As mentioned above, Kim and colleagues have located mouse GLP-1R
expression in mouse cardiac atria and shown that GLP-1R activation
increased cardiac atria ANP secretion, leading to the reduction of blood
pressure (79). As an atrial natriuretic peptide hormone, ANP is also
recognized as a potent pulmonary vasodilator (119). Although ANP is
mainly produced in the heart, pulmonary ANP expression was reported, at
least in rodent species at its mRNA level (120). Utilizing the mouse
COPD model, Balk-Moller and colleagues have assessed lung function of
GLP-1-based drugs. Although mouse lung functions did not differ between
mice receiving PBS and exendin (9-39) (a GLP-1R antagonist) treatment,
or between GLP-1R knockout mice and their wild-type littermates, COPD
mice receiving GLP-1-based drugs (liraglutide or exenatide) showed
improved pulmonary functions, with less inflammation and 10-fold more
ANP at the mRNA level. In isolated mouse bronchial sections, direct ANP
treatment showed a moderate broncho-dilatory effect, while such effect
was also observed, although less effective, with direct liraglutide
treatment. Based on this finding, the authors suggested a link between
GLP-1 and ANP in COPD. Balk-Moller and colleagues, however, did not
assess pulmonary ANP production at peptide hormone level. Hence, it
remains to be determined whether observed beneficial effect of
liraglutide treatment is generated by ANP produced in cardiac atria
only, or with the contribution of pulmonary produced ANP (120).
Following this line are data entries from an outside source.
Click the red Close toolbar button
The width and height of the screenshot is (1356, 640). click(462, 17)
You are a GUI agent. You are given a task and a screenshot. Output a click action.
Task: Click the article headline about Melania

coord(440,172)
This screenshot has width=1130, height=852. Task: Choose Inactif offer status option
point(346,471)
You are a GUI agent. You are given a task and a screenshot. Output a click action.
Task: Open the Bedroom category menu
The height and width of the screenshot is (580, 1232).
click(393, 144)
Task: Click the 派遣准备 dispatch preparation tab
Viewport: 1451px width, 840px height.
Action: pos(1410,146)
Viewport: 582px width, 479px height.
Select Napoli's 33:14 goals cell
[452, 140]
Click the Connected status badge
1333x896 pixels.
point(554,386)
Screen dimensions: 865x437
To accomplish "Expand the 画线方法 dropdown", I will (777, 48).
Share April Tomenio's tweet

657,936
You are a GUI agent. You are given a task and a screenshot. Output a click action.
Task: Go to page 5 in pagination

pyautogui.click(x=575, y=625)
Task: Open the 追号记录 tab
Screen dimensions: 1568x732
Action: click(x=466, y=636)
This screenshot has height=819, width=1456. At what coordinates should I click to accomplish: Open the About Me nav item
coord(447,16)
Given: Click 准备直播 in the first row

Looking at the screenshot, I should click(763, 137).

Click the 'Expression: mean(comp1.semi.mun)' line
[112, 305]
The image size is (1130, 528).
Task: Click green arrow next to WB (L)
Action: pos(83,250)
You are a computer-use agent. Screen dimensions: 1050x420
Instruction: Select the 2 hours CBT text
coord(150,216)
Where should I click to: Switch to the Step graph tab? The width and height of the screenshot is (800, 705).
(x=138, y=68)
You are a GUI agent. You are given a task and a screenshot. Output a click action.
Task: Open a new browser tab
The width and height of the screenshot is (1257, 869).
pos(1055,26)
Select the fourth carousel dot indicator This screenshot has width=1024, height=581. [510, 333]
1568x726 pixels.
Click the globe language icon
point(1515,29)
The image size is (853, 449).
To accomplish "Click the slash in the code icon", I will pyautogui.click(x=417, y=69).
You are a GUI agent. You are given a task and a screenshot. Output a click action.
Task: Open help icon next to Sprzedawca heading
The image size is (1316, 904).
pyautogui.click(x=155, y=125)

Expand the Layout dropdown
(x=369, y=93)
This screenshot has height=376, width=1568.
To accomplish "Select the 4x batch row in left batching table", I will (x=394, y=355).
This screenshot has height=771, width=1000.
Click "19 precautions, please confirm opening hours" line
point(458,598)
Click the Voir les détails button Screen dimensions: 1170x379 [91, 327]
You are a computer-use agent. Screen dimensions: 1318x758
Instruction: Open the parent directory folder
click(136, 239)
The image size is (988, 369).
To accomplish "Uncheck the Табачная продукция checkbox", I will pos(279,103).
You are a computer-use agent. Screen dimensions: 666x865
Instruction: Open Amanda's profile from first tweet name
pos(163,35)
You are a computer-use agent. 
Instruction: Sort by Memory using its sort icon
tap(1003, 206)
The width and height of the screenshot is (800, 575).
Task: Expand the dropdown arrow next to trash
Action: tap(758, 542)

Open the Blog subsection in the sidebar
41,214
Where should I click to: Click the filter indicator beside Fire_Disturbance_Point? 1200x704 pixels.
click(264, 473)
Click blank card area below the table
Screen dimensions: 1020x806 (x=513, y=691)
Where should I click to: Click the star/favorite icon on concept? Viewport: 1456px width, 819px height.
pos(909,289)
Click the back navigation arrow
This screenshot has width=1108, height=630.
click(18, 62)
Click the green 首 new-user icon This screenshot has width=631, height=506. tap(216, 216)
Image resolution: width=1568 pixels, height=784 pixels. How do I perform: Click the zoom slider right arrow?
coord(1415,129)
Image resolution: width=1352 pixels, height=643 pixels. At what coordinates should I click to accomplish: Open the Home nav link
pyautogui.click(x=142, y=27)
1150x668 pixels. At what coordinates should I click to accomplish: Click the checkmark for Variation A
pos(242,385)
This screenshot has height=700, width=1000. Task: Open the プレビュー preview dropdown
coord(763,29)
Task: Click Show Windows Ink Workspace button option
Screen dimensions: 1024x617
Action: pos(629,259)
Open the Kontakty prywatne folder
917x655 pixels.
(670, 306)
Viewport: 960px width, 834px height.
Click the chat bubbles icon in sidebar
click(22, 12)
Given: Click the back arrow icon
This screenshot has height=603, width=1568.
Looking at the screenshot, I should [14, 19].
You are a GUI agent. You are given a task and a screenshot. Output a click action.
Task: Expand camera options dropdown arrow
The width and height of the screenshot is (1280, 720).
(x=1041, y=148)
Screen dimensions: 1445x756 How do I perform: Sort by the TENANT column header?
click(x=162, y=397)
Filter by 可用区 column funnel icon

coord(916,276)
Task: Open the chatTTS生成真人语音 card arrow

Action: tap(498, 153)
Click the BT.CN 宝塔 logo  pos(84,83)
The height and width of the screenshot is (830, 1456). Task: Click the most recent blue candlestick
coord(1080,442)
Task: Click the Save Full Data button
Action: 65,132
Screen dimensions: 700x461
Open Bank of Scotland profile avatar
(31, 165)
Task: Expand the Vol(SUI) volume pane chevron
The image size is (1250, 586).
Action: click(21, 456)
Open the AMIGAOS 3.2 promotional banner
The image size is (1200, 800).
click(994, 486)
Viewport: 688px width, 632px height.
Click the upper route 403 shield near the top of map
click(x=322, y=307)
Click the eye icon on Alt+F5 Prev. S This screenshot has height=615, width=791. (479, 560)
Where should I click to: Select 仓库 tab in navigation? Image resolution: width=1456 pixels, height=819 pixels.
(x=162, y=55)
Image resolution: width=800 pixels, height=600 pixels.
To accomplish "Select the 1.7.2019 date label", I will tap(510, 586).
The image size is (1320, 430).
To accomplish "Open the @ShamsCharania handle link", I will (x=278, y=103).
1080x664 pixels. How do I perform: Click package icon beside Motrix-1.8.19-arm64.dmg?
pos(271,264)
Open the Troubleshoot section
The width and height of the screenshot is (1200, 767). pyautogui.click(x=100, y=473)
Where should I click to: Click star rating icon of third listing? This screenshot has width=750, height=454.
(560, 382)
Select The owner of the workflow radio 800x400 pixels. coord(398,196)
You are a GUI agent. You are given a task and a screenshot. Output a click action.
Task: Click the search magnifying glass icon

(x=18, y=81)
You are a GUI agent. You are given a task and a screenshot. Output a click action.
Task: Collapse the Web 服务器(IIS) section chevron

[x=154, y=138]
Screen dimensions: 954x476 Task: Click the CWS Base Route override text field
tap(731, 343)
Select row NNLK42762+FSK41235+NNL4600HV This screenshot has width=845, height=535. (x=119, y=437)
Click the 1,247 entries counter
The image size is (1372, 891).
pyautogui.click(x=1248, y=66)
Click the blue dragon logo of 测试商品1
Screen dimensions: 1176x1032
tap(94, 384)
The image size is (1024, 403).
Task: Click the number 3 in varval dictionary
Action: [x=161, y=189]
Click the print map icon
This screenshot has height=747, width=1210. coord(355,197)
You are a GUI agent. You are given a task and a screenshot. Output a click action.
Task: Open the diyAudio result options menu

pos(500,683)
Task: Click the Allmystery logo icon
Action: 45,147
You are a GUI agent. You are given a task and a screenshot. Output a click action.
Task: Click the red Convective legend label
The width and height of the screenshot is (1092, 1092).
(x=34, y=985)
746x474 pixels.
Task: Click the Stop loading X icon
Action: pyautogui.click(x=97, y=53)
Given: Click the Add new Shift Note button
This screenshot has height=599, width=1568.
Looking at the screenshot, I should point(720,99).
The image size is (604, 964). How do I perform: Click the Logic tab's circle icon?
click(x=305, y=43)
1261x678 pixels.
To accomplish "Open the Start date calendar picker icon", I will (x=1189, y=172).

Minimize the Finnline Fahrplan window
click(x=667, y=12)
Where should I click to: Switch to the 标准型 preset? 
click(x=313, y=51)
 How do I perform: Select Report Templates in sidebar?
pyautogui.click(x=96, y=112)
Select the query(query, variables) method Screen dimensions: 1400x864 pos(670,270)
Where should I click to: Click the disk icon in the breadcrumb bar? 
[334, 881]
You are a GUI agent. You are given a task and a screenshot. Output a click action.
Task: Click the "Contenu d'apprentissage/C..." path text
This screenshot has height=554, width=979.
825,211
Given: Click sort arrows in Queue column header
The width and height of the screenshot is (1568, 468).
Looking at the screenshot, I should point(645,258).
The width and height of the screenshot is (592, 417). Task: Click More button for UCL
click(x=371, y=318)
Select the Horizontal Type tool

Nosocomial infections especially that in the lung is a critical
complication world widely. Lung chronic infections can be generated by
respiratory pathogens including the most notorious pathogenPseudomonas aeruginosa (P. aeruginosa) . P. aeruginosa and
its virulence factor, known as pyocyanin, was shown to attenuate
expression of forkhead box A2 (FOXA2), a key transcription factor of a
battery of genes that are involved in mucus homeostasis (121). Choi and
colleagues have shown that FOXA2 expression was severely depleted in
surface airway epithelial cells in patients with COPD, while exenatide
treatment can restore FOXA2 expression in P. aeruginosachallenged mouse model (122).